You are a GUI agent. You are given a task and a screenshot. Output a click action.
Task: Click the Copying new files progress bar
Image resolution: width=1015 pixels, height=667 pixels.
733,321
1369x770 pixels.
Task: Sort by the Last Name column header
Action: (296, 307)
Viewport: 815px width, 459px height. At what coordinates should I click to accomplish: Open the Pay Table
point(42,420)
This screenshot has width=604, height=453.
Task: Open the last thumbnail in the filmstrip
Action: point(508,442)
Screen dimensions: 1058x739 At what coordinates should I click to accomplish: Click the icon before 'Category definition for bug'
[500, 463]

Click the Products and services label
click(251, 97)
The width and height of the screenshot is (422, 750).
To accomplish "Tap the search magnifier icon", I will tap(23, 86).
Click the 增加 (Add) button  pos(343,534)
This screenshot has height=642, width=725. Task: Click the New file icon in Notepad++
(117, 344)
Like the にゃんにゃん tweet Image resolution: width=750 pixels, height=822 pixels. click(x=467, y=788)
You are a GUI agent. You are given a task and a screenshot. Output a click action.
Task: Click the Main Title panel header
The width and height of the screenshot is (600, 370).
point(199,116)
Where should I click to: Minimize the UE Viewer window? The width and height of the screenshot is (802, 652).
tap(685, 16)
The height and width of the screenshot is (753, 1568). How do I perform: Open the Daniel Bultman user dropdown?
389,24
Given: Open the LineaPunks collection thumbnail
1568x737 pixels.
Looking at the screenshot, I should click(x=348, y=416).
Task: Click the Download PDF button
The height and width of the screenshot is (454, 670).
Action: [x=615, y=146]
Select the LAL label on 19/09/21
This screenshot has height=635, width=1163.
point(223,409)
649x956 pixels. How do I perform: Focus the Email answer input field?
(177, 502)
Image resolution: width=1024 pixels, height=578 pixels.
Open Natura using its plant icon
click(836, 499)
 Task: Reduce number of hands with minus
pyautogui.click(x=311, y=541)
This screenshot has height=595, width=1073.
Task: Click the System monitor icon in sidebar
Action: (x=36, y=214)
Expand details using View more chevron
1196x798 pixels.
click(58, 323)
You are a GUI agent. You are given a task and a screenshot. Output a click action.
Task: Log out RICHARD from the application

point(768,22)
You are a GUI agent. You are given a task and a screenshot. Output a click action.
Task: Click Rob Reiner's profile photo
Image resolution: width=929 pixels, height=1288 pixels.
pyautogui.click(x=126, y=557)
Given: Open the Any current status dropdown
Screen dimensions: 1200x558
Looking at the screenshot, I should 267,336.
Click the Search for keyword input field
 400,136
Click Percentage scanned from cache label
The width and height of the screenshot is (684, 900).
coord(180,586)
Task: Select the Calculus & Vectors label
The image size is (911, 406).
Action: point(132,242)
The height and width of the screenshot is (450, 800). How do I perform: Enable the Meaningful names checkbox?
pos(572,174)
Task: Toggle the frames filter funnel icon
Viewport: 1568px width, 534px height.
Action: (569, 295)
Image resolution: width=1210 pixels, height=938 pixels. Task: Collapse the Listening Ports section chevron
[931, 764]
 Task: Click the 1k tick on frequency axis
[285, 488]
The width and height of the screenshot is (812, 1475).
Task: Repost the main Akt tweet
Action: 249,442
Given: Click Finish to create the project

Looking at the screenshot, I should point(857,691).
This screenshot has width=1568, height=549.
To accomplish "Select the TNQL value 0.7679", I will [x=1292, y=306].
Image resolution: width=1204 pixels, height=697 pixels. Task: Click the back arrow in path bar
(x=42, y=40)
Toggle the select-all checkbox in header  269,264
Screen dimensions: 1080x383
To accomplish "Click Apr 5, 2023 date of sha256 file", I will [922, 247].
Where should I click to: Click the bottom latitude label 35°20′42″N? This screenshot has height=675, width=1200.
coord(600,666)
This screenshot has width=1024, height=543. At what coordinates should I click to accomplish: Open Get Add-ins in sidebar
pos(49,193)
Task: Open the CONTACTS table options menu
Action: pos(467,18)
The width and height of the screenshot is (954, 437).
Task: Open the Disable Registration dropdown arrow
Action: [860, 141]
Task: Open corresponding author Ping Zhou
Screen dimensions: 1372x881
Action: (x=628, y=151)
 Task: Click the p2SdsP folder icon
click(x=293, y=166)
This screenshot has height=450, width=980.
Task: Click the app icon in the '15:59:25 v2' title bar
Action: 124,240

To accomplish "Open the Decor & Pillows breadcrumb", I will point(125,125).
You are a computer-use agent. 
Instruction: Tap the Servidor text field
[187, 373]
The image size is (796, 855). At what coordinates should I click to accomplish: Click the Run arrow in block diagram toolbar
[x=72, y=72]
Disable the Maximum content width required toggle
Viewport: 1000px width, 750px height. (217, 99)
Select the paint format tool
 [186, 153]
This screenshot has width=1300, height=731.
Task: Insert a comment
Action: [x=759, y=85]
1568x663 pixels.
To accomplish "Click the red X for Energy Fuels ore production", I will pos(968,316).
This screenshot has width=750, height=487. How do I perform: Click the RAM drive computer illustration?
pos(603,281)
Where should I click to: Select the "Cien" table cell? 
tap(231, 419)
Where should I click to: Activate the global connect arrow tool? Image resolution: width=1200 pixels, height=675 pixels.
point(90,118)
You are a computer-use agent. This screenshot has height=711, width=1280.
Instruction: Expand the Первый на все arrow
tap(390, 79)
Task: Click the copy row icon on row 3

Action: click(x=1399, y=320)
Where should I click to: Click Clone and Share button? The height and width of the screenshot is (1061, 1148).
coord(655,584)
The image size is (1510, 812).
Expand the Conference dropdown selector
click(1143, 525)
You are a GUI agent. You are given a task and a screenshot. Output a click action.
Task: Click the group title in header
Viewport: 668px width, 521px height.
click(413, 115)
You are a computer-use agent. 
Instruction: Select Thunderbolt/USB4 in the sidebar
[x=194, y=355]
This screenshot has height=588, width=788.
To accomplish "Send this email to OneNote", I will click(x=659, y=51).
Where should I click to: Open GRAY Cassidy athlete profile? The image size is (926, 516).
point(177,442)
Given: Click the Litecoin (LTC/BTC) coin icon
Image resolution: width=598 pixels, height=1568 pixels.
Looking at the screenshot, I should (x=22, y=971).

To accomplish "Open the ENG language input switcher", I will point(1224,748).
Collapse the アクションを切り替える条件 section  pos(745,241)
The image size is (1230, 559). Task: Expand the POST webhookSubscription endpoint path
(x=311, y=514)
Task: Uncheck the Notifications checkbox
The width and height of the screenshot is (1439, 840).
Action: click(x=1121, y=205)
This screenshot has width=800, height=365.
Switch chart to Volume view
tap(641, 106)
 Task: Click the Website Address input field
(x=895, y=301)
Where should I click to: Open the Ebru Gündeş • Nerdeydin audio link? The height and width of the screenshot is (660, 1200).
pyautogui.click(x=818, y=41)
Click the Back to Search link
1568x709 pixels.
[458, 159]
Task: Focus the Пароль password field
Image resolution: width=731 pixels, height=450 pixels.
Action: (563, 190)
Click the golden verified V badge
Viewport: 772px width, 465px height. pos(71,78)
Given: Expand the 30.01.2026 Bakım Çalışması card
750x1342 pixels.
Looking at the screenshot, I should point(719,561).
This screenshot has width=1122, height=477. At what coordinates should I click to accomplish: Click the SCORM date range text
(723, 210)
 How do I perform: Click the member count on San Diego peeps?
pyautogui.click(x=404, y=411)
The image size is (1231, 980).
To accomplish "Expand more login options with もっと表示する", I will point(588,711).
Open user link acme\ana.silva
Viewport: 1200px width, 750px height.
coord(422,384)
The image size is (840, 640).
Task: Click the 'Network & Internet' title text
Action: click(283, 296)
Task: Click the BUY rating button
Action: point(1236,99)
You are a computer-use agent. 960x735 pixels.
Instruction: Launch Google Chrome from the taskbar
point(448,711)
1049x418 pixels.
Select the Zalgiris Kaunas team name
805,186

*ABOUT THIS EXERCISE:* With no line skipped, repeat the records exactly.

*SOLUTION FOR THIS EXERCISE:*
You are a GUI agent. You are given a task and a screenshot. Output a click action.
Task: Click the Copying new files progress bar
Image resolution: width=1015 pixels, height=667 pixels.
733,321
1369x770 pixels.
Task: Sort by the Last Name column header
Action: (296, 307)
Viewport: 815px width, 459px height. At what coordinates should I click to accomplish: Open the Pay Table
point(42,420)
This screenshot has width=604, height=453.
Task: Open the last thumbnail in the filmstrip
Action: point(508,442)
Screen dimensions: 1058x739 At what coordinates should I click to accomplish: Click the icon before 'Category definition for bug'
[500, 463]

Click the Products and services label
click(251, 97)
The width and height of the screenshot is (422, 750).
To accomplish "Tap the search magnifier icon", I will tap(23, 86).
Click the 增加 (Add) button  pos(343,534)
This screenshot has height=642, width=725. Task: Click the New file icon in Notepad++
(117, 344)
Like the にゃんにゃん tweet Image resolution: width=750 pixels, height=822 pixels. click(x=467, y=788)
You are a GUI agent. You are given a task and a screenshot. Output a click action.
Task: Click the Main Title panel header
The width and height of the screenshot is (600, 370).
point(199,116)
Where should I click to: Minimize the UE Viewer window? The width and height of the screenshot is (802, 652).
tap(685, 16)
The height and width of the screenshot is (753, 1568). How do I perform: Open the Daniel Bultman user dropdown?
389,24
Given: Open the LineaPunks collection thumbnail
1568x737 pixels.
Looking at the screenshot, I should click(x=348, y=416).
Task: Click the Download PDF button
The height and width of the screenshot is (454, 670).
Action: [x=615, y=146]
Select the LAL label on 19/09/21
This screenshot has height=635, width=1163.
point(223,409)
649x956 pixels. How do I perform: Focus the Email answer input field?
(177, 502)
Image resolution: width=1024 pixels, height=578 pixels.
Open Natura using its plant icon
click(836, 499)
 Task: Reduce number of hands with minus
pyautogui.click(x=311, y=541)
This screenshot has height=595, width=1073.
Task: Click the System monitor icon in sidebar
Action: (x=36, y=214)
Expand details using View more chevron
1196x798 pixels.
click(58, 323)
You are a GUI agent. You are given a task and a screenshot. Output a click action.
Task: Log out RICHARD from the application

point(768,22)
You are a GUI agent. You are given a task and a screenshot. Output a click action.
Task: Click Rob Reiner's profile photo
Image resolution: width=929 pixels, height=1288 pixels.
pyautogui.click(x=126, y=557)
Given: Open the Any current status dropdown
Screen dimensions: 1200x558
Looking at the screenshot, I should 267,336.
Click the Search for keyword input field
 400,136
Click Percentage scanned from cache label
The width and height of the screenshot is (684, 900).
coord(180,586)
Task: Select the Calculus & Vectors label
The image size is (911, 406).
Action: point(132,242)
The height and width of the screenshot is (450, 800). How do I perform: Enable the Meaningful names checkbox?
pos(572,174)
Task: Toggle the frames filter funnel icon
Viewport: 1568px width, 534px height.
Action: (569, 295)
Image resolution: width=1210 pixels, height=938 pixels. Task: Collapse the Listening Ports section chevron
[931, 764]
 Task: Click the 1k tick on frequency axis
[285, 488]
The width and height of the screenshot is (812, 1475).
Task: Repost the main Akt tweet
Action: 249,442
Given: Click Finish to create the project

Looking at the screenshot, I should point(857,691).
This screenshot has width=1568, height=549.
To accomplish "Select the TNQL value 0.7679", I will [x=1292, y=306].
Image resolution: width=1204 pixels, height=697 pixels. Task: Click the back arrow in path bar
(x=42, y=40)
Toggle the select-all checkbox in header  269,264
Screen dimensions: 1080x383
To accomplish "Click Apr 5, 2023 date of sha256 file", I will [922, 247].
Where should I click to: Click the bottom latitude label 35°20′42″N? This screenshot has height=675, width=1200.
coord(600,666)
This screenshot has width=1024, height=543. At what coordinates should I click to accomplish: Open Get Add-ins in sidebar
pos(49,193)
Task: Open the CONTACTS table options menu
Action: pos(467,18)
The width and height of the screenshot is (954, 437).
Task: Open the Disable Registration dropdown arrow
Action: [860, 141]
Task: Open corresponding author Ping Zhou
Screen dimensions: 1372x881
Action: (x=628, y=151)
 Task: Click the p2SdsP folder icon
click(x=293, y=166)
This screenshot has height=450, width=980.
Task: Click the app icon in the '15:59:25 v2' title bar
Action: 124,240

To accomplish "Open the Decor & Pillows breadcrumb", I will point(125,125).
You are a computer-use agent. 
Instruction: Tap the Servidor text field
[187, 373]
The image size is (796, 855). At what coordinates should I click to accomplish: Click the Run arrow in block diagram toolbar
[x=72, y=72]
Disable the Maximum content width required toggle
Viewport: 1000px width, 750px height. (217, 99)
Select the paint format tool
 [186, 153]
This screenshot has width=1300, height=731.
Task: Insert a comment
Action: [x=759, y=85]
1568x663 pixels.
To accomplish "Click the red X for Energy Fuels ore production", I will pos(968,316).
This screenshot has width=750, height=487. How do I perform: Click the RAM drive computer illustration?
pos(603,281)
Where should I click to: Select the "Cien" table cell? 
tap(231, 419)
Where should I click to: Activate the global connect arrow tool? Image resolution: width=1200 pixels, height=675 pixels.
point(90,118)
You are a computer-use agent. This screenshot has height=711, width=1280.
Instruction: Expand the Первый на все arrow
tap(390, 79)
Task: Click the copy row icon on row 3

Action: click(x=1399, y=320)
Where should I click to: Click Clone and Share button? The height and width of the screenshot is (1061, 1148).
coord(655,584)
The image size is (1510, 812).
Expand the Conference dropdown selector
click(1143, 525)
You are a GUI agent. You are given a task and a screenshot. Output a click action.
Task: Click the group title in header
Viewport: 668px width, 521px height.
click(413, 115)
You are a computer-use agent. 
Instruction: Select Thunderbolt/USB4 in the sidebar
[x=194, y=355]
This screenshot has height=588, width=788.
To accomplish "Send this email to OneNote", I will click(x=659, y=51).
Where should I click to: Open GRAY Cassidy athlete profile? The image size is (926, 516).
point(177,442)
Given: Click the Litecoin (LTC/BTC) coin icon
Image resolution: width=598 pixels, height=1568 pixels.
Looking at the screenshot, I should (x=22, y=971).

To accomplish "Open the ENG language input switcher", I will point(1224,748).
Collapse the アクションを切り替える条件 section  pos(745,241)
The image size is (1230, 559). Task: Expand the POST webhookSubscription endpoint path
(x=311, y=514)
Task: Uncheck the Notifications checkbox
The width and height of the screenshot is (1439, 840).
Action: click(x=1121, y=205)
This screenshot has width=800, height=365.
Switch chart to Volume view
tap(641, 106)
 Task: Click the Website Address input field
(x=895, y=301)
Where should I click to: Open the Ebru Gündeş • Nerdeydin audio link? The height and width of the screenshot is (660, 1200).
pyautogui.click(x=818, y=41)
Click the Back to Search link
1568x709 pixels.
[458, 159]
Task: Focus the Пароль password field
Image resolution: width=731 pixels, height=450 pixels.
Action: (563, 190)
Click the golden verified V badge
Viewport: 772px width, 465px height. pos(71,78)
Given: Expand the 30.01.2026 Bakım Çalışması card
750x1342 pixels.
Looking at the screenshot, I should point(719,561).
This screenshot has width=1122, height=477. At what coordinates should I click to accomplish: Click the SCORM date range text
(723, 210)
 How do I perform: Click the member count on San Diego peeps?
pyautogui.click(x=404, y=411)
The image size is (1231, 980).
To accomplish "Expand more login options with もっと表示する", I will point(588,711).
Open user link acme\ana.silva
Viewport: 1200px width, 750px height.
coord(422,384)
The image size is (840, 640).
Task: Click the 'Network & Internet' title text
Action: click(283, 296)
Task: Click the BUY rating button
Action: point(1236,99)
You are a computer-use agent. 960x735 pixels.
Instruction: Launch Google Chrome from the taskbar
point(448,711)
1049x418 pixels.
Select the Zalgiris Kaunas team name
805,186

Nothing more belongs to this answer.